İkinci NTSC Standardı (525/30, 1941 ve sonrası), mevcut tek renkli TV sisteminin sonunda tek renkli uyumlu renkli televizyon için bir hüküm içereceğini tahmin etti. İlk NTSC Standardı (441/30, 1941 öncesi) böyle bir beklentiye sahip değildi, çünkü mevcut 3 renkli sinema sistemi "Üç Şeritli" Technicolor bile o zamanlar sadece beş yaşındaydı. İkinci NTSC Standardı, renk için revize edildiği gibi, bazen denir EIA RS-170a, 1953'ten 21. yüzyılın başlarında bu standardın yerini ATSC'ye bırakana kadar Kuzey Amerika'da ve başka yerlerde faaliyet gösterdi.

Bu gözden geçirilmiş standardın merkezinde, vericide bilgi akışı ve sinyalin monokrom (1941'den beri var olan) veya renkli (1953'te benimsenmiştir) olmasından bağımsız olan TV setlerine (alıcılara) yayın yapma yetkisi vardı.

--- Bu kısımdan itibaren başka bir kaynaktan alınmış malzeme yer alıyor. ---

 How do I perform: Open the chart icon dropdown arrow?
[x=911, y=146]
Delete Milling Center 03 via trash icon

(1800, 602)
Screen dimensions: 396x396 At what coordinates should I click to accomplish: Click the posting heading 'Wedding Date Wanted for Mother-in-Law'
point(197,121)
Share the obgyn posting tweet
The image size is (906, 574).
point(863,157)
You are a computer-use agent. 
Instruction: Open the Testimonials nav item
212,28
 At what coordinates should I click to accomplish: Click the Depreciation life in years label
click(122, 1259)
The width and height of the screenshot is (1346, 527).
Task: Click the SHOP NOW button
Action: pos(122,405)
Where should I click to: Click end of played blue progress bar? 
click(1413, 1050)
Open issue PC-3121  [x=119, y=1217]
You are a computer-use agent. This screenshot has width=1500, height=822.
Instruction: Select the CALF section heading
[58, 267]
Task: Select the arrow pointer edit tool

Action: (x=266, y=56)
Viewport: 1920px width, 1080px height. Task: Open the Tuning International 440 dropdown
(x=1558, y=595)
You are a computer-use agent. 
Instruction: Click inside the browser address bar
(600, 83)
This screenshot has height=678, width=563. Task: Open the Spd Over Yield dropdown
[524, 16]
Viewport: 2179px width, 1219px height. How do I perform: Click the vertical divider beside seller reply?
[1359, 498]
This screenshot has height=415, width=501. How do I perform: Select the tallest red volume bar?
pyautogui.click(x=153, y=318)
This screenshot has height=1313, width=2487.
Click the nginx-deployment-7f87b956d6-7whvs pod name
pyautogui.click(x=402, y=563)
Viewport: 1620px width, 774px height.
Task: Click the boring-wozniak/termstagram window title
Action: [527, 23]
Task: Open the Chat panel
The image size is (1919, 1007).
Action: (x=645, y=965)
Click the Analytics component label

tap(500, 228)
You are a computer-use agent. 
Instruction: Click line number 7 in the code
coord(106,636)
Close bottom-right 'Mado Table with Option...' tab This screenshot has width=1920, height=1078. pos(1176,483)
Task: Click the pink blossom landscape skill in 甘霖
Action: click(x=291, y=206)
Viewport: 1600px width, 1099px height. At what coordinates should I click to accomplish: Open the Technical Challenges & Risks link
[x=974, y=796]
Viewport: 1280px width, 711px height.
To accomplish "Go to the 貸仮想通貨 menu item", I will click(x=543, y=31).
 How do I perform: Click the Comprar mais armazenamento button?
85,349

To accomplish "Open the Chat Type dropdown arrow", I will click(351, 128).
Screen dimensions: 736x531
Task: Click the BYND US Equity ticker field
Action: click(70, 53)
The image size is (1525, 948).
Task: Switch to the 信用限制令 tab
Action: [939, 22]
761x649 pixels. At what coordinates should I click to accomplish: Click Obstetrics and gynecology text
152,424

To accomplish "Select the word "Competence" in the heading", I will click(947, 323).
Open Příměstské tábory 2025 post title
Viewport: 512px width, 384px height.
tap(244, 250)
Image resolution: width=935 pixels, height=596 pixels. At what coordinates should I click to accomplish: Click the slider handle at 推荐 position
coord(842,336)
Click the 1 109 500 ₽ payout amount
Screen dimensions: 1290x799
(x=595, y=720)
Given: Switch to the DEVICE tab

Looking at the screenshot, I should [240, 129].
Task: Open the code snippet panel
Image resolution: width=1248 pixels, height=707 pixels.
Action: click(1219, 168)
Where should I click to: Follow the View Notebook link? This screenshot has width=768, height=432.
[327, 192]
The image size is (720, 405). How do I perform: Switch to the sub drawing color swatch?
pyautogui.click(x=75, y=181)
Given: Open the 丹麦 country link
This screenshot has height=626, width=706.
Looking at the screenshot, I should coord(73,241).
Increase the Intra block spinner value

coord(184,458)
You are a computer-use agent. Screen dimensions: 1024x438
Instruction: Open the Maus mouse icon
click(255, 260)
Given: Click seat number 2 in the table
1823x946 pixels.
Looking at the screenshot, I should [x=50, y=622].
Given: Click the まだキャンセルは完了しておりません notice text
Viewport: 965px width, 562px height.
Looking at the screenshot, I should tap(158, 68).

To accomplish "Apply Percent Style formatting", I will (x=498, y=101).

Bu önemli görev, bir kodlama cihazı tarafından yerine getirildi. Renk dağıtıcı.

Sinyal yönetimi

Colorplexer ("renk" ve "çoklayıcı" nın bir portmanteau) RCA Farklı kırmızı, yeşil ve mavi 3 renkli görüntüleri, renkli bir kameradan olduğu gibi, bileşik monokrom uyumlu renkli bilgi akışına kodlayan karmaşık elektronik cihazının ticari adı.

RCA'nın tek renkli uyumlu renkli TV önerisinde, genellikle "NTSC renk ", her bir renkli TV kaynağı (bir CCU ) kendi renk çoğaltıcısını dahil etti, böylece tümünün tek renkli bir ekipman sistemi olarak ortaya çıktığı varsayılan kalan ekipmanı, sinyal değilmiş gibi yönetilebilen (oluşturulabilen, değiştirilebilen, iletilebilen, alınan vb.) bir sinyalle sağladı. renk, ancak sıradan bir bileşik monokrom sinyaldi.

Bu, RCA için stratejik bir karardı ve bu "renk kaynağı başına bir Colorplexer" konsepti, RCA'nın renkli TV ekipmanı pazarlama önerilerinin bir parçası haline geldi. Her bir renk kaynağını önemli ölçüde daha karmaşık, dolayısıyla daha pahalı hale getirirken, aynı zamanda bir TV istasyonunun sinyal yönetim sisteminde büyük değişikliklere olan ihtiyacı ve sinyal yönetimi maliyetini ortadan kaldırdı (özellikle RCA'lar gibi geniş ölçüde ayrılmış kaynakları ve hedefleri içeren ağlar için) tamamen sahip olunan NBC-TV ağı), renkli sinyal kaynaklarının kendisinden önemli ölçüde daha yüksek maliyet olarak görülüyordu, aksi takdirde (bileşik) yalnızca Y yönetim sisteminden (bileşen) R-, G- ve B-yönetim sistemi (böylece renkli sinyal dağıtımının maliyetini etkili bir şekilde üç katına çıkarır).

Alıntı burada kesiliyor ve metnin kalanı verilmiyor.